:: What the task requires ::
Copy the following listing out line for line, with no changes.

-------- Material provided --------

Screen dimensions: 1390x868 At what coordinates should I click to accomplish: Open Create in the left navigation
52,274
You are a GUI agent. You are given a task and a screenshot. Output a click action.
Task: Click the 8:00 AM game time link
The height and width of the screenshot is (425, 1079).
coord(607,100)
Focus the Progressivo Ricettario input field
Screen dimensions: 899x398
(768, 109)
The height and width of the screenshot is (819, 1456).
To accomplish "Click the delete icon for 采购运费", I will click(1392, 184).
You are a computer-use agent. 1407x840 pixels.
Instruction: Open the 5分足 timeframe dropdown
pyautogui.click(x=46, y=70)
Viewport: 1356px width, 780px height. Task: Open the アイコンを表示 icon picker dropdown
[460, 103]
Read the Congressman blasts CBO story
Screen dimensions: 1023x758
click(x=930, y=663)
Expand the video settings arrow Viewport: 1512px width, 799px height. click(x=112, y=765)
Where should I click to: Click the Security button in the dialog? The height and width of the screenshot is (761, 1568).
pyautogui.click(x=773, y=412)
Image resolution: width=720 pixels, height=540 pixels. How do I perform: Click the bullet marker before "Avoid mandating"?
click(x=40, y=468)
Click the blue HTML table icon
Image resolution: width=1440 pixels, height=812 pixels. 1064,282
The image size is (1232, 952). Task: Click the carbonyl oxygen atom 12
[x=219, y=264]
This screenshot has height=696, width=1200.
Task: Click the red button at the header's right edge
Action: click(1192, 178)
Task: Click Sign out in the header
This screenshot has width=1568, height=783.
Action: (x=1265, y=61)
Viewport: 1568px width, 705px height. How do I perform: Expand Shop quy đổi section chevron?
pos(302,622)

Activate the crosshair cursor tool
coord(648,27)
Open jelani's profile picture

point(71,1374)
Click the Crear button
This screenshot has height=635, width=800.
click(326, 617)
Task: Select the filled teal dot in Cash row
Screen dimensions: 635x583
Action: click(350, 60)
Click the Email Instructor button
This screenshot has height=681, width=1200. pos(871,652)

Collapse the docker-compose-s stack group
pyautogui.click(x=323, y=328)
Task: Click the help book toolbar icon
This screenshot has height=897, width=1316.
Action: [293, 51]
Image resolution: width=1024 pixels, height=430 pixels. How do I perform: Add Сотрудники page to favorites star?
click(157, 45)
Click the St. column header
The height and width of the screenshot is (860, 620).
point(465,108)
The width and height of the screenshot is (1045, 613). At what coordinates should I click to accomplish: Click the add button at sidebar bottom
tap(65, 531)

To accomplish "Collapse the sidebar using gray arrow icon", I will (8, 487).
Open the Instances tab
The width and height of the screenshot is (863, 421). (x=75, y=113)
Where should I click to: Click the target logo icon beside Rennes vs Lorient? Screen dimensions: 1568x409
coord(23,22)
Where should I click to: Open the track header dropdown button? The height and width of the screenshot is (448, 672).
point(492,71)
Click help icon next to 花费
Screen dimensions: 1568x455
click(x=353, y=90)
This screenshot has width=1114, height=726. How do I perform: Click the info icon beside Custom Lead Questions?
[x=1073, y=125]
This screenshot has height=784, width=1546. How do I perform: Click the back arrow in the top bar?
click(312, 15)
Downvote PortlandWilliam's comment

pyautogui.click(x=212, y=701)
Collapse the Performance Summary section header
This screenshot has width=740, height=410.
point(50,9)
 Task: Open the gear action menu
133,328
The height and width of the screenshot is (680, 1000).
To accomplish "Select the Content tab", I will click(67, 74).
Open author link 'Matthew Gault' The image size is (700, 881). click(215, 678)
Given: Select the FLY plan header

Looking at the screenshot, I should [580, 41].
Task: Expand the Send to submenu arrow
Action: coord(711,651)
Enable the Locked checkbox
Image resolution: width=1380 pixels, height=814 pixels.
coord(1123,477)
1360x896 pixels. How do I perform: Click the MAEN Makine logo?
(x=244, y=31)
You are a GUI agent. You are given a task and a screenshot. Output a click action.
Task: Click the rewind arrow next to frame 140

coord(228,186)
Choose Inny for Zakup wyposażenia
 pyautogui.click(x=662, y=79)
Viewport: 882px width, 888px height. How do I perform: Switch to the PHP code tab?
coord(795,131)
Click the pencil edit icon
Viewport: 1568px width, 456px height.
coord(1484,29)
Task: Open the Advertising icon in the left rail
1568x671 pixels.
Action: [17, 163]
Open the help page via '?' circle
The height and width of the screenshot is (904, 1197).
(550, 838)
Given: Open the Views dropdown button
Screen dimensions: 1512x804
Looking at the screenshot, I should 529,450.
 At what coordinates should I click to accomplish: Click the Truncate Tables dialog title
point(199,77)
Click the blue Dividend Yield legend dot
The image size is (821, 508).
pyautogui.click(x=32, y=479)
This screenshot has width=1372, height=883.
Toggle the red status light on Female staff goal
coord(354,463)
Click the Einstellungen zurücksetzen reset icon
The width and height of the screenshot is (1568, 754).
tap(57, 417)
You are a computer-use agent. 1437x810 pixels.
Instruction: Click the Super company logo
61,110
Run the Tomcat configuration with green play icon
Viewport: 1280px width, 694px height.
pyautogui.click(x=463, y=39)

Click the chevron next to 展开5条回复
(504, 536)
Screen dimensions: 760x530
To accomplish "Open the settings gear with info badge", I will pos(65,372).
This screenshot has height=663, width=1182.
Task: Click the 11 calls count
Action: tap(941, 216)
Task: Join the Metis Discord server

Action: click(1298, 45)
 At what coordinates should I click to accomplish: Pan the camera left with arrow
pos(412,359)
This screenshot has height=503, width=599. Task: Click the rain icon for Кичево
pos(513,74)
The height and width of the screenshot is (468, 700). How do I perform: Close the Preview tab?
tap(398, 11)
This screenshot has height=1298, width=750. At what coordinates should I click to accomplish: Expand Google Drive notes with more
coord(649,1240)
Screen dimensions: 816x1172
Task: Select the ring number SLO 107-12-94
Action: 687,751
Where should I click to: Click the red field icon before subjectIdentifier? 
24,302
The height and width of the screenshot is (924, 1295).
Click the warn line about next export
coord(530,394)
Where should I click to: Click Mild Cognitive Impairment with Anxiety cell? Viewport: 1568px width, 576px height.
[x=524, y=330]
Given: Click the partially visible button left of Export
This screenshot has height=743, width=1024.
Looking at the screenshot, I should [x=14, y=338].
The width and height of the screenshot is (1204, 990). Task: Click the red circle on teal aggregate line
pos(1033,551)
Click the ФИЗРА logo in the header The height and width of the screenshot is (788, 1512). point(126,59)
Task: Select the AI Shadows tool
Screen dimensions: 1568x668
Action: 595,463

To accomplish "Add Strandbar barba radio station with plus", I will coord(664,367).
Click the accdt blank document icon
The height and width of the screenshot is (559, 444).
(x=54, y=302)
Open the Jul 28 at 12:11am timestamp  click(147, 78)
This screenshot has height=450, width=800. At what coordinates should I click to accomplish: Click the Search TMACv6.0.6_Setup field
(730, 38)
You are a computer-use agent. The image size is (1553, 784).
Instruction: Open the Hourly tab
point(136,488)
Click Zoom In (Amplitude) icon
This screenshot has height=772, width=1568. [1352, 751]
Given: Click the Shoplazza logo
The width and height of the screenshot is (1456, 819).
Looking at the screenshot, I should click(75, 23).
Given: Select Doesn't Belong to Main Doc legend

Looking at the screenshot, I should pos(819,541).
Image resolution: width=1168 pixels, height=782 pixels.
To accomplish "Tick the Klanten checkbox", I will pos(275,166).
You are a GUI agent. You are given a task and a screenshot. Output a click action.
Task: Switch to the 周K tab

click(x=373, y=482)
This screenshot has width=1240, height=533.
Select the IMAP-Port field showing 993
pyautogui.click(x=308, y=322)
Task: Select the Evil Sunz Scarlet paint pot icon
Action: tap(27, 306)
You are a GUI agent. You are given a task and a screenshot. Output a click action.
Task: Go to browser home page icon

--------

:: Written response ::
Screen dimensions: 1390x868 At what coordinates should I click to accomplish: Open Create in the left navigation
52,274
You are a GUI agent. You are given a task and a screenshot. Output a click action.
Task: Click the 8:00 AM game time link
The height and width of the screenshot is (425, 1079).
coord(607,100)
Focus the Progressivo Ricettario input field
Screen dimensions: 899x398
(768, 109)
The height and width of the screenshot is (819, 1456).
To accomplish "Click the delete icon for 采购运费", I will click(1392, 184).
You are a computer-use agent. 1407x840 pixels.
Instruction: Open the 5分足 timeframe dropdown
pyautogui.click(x=46, y=70)
Viewport: 1356px width, 780px height. Task: Open the アイコンを表示 icon picker dropdown
[460, 103]
Read the Congressman blasts CBO story
Screen dimensions: 1023x758
click(x=930, y=663)
Expand the video settings arrow Viewport: 1512px width, 799px height. click(x=112, y=765)
Where should I click to: Click the Security button in the dialog? The height and width of the screenshot is (761, 1568).
pyautogui.click(x=773, y=412)
Image resolution: width=720 pixels, height=540 pixels. How do I perform: Click the bullet marker before "Avoid mandating"?
click(x=40, y=468)
Click the blue HTML table icon
Image resolution: width=1440 pixels, height=812 pixels. 1064,282
The image size is (1232, 952). Task: Click the carbonyl oxygen atom 12
[x=219, y=264]
This screenshot has height=696, width=1200.
Task: Click the red button at the header's right edge
Action: click(1192, 178)
Task: Click Sign out in the header
This screenshot has width=1568, height=783.
Action: (x=1265, y=61)
Viewport: 1568px width, 705px height. How do I perform: Expand Shop quy đổi section chevron?
pos(302,622)

Activate the crosshair cursor tool
coord(648,27)
Open jelani's profile picture

point(71,1374)
Click the Crear button
This screenshot has height=635, width=800.
click(326, 617)
Task: Select the filled teal dot in Cash row
Screen dimensions: 635x583
Action: click(350, 60)
Click the Email Instructor button
This screenshot has height=681, width=1200. pos(871,652)

Collapse the docker-compose-s stack group
pyautogui.click(x=323, y=328)
Task: Click the help book toolbar icon
This screenshot has height=897, width=1316.
Action: [293, 51]
Image resolution: width=1024 pixels, height=430 pixels. How do I perform: Add Сотрудники page to favorites star?
click(157, 45)
Click the St. column header
The height and width of the screenshot is (860, 620).
point(465,108)
The width and height of the screenshot is (1045, 613). At what coordinates should I click to accomplish: Click the add button at sidebar bottom
tap(65, 531)

To accomplish "Collapse the sidebar using gray arrow icon", I will (8, 487).
Open the Instances tab
The width and height of the screenshot is (863, 421). (x=75, y=113)
Where should I click to: Click the target logo icon beside Rennes vs Lorient? Screen dimensions: 1568x409
coord(23,22)
Where should I click to: Open the track header dropdown button? The height and width of the screenshot is (448, 672).
point(492,71)
Click help icon next to 花费
Screen dimensions: 1568x455
click(x=353, y=90)
This screenshot has width=1114, height=726. How do I perform: Click the info icon beside Custom Lead Questions?
[x=1073, y=125]
This screenshot has height=784, width=1546. How do I perform: Click the back arrow in the top bar?
click(312, 15)
Downvote PortlandWilliam's comment

pyautogui.click(x=212, y=701)
Collapse the Performance Summary section header
This screenshot has width=740, height=410.
point(50,9)
 Task: Open the gear action menu
133,328
The height and width of the screenshot is (680, 1000).
To accomplish "Select the Content tab", I will click(67, 74).
Open author link 'Matthew Gault' The image size is (700, 881). click(215, 678)
Given: Select the FLY plan header

Looking at the screenshot, I should [580, 41].
Task: Expand the Send to submenu arrow
Action: coord(711,651)
Enable the Locked checkbox
Image resolution: width=1380 pixels, height=814 pixels.
coord(1123,477)
1360x896 pixels. How do I perform: Click the MAEN Makine logo?
(x=244, y=31)
You are a GUI agent. You are given a task and a screenshot. Output a click action.
Task: Click the rewind arrow next to frame 140

coord(228,186)
Choose Inny for Zakup wyposażenia
 pyautogui.click(x=662, y=79)
Viewport: 882px width, 888px height. How do I perform: Switch to the PHP code tab?
coord(795,131)
Click the pencil edit icon
Viewport: 1568px width, 456px height.
coord(1484,29)
Task: Open the Advertising icon in the left rail
1568x671 pixels.
Action: [17, 163]
Open the help page via '?' circle
The height and width of the screenshot is (904, 1197).
(550, 838)
Given: Open the Views dropdown button
Screen dimensions: 1512x804
Looking at the screenshot, I should 529,450.
 At what coordinates should I click to accomplish: Click the Truncate Tables dialog title
point(199,77)
Click the blue Dividend Yield legend dot
The image size is (821, 508).
pyautogui.click(x=32, y=479)
This screenshot has width=1372, height=883.
Toggle the red status light on Female staff goal
coord(354,463)
Click the Einstellungen zurücksetzen reset icon
The width and height of the screenshot is (1568, 754).
tap(57, 417)
You are a computer-use agent. 1437x810 pixels.
Instruction: Click the Super company logo
61,110
Run the Tomcat configuration with green play icon
Viewport: 1280px width, 694px height.
pyautogui.click(x=463, y=39)

Click the chevron next to 展开5条回复
(504, 536)
Screen dimensions: 760x530
To accomplish "Open the settings gear with info badge", I will pos(65,372).
This screenshot has height=663, width=1182.
Task: Click the 11 calls count
Action: tap(941, 216)
Task: Join the Metis Discord server

Action: click(1298, 45)
 At what coordinates should I click to accomplish: Pan the camera left with arrow
pos(412,359)
This screenshot has height=503, width=599. Task: Click the rain icon for Кичево
pos(513,74)
The height and width of the screenshot is (468, 700). How do I perform: Close the Preview tab?
tap(398, 11)
This screenshot has height=1298, width=750. At what coordinates should I click to accomplish: Expand Google Drive notes with more
coord(649,1240)
Screen dimensions: 816x1172
Task: Select the ring number SLO 107-12-94
Action: 687,751
Where should I click to: Click the red field icon before subjectIdentifier? 
24,302
The height and width of the screenshot is (924, 1295).
Click the warn line about next export
coord(530,394)
Where should I click to: Click Mild Cognitive Impairment with Anxiety cell? Viewport: 1568px width, 576px height.
[x=524, y=330]
Given: Click the partially visible button left of Export
This screenshot has height=743, width=1024.
Looking at the screenshot, I should [x=14, y=338].
The width and height of the screenshot is (1204, 990). Task: Click the red circle on teal aggregate line
pos(1033,551)
Click the ФИЗРА logo in the header The height and width of the screenshot is (788, 1512). point(126,59)
Task: Select the AI Shadows tool
Screen dimensions: 1568x668
Action: 595,463

To accomplish "Add Strandbar barba radio station with plus", I will coord(664,367).
Click the accdt blank document icon
The height and width of the screenshot is (559, 444).
(x=54, y=302)
Open the Jul 28 at 12:11am timestamp  click(147, 78)
This screenshot has height=450, width=800. At what coordinates should I click to accomplish: Click the Search TMACv6.0.6_Setup field
(730, 38)
You are a computer-use agent. The image size is (1553, 784).
Instruction: Open the Hourly tab
point(136,488)
Click Zoom In (Amplitude) icon
This screenshot has height=772, width=1568. [1352, 751]
Given: Click the Shoplazza logo
The width and height of the screenshot is (1456, 819).
Looking at the screenshot, I should click(75, 23).
Given: Select Doesn't Belong to Main Doc legend

Looking at the screenshot, I should pos(819,541).
Image resolution: width=1168 pixels, height=782 pixels.
To accomplish "Tick the Klanten checkbox", I will pos(275,166).
You are a GUI agent. You are given a task and a screenshot. Output a click action.
Task: Switch to the 周K tab

click(x=373, y=482)
This screenshot has width=1240, height=533.
Select the IMAP-Port field showing 993
pyautogui.click(x=308, y=322)
Task: Select the Evil Sunz Scarlet paint pot icon
Action: tap(27, 306)
You are a GUI agent. You are given a task and a screenshot. Output a click action.
Task: Go to browser home page icon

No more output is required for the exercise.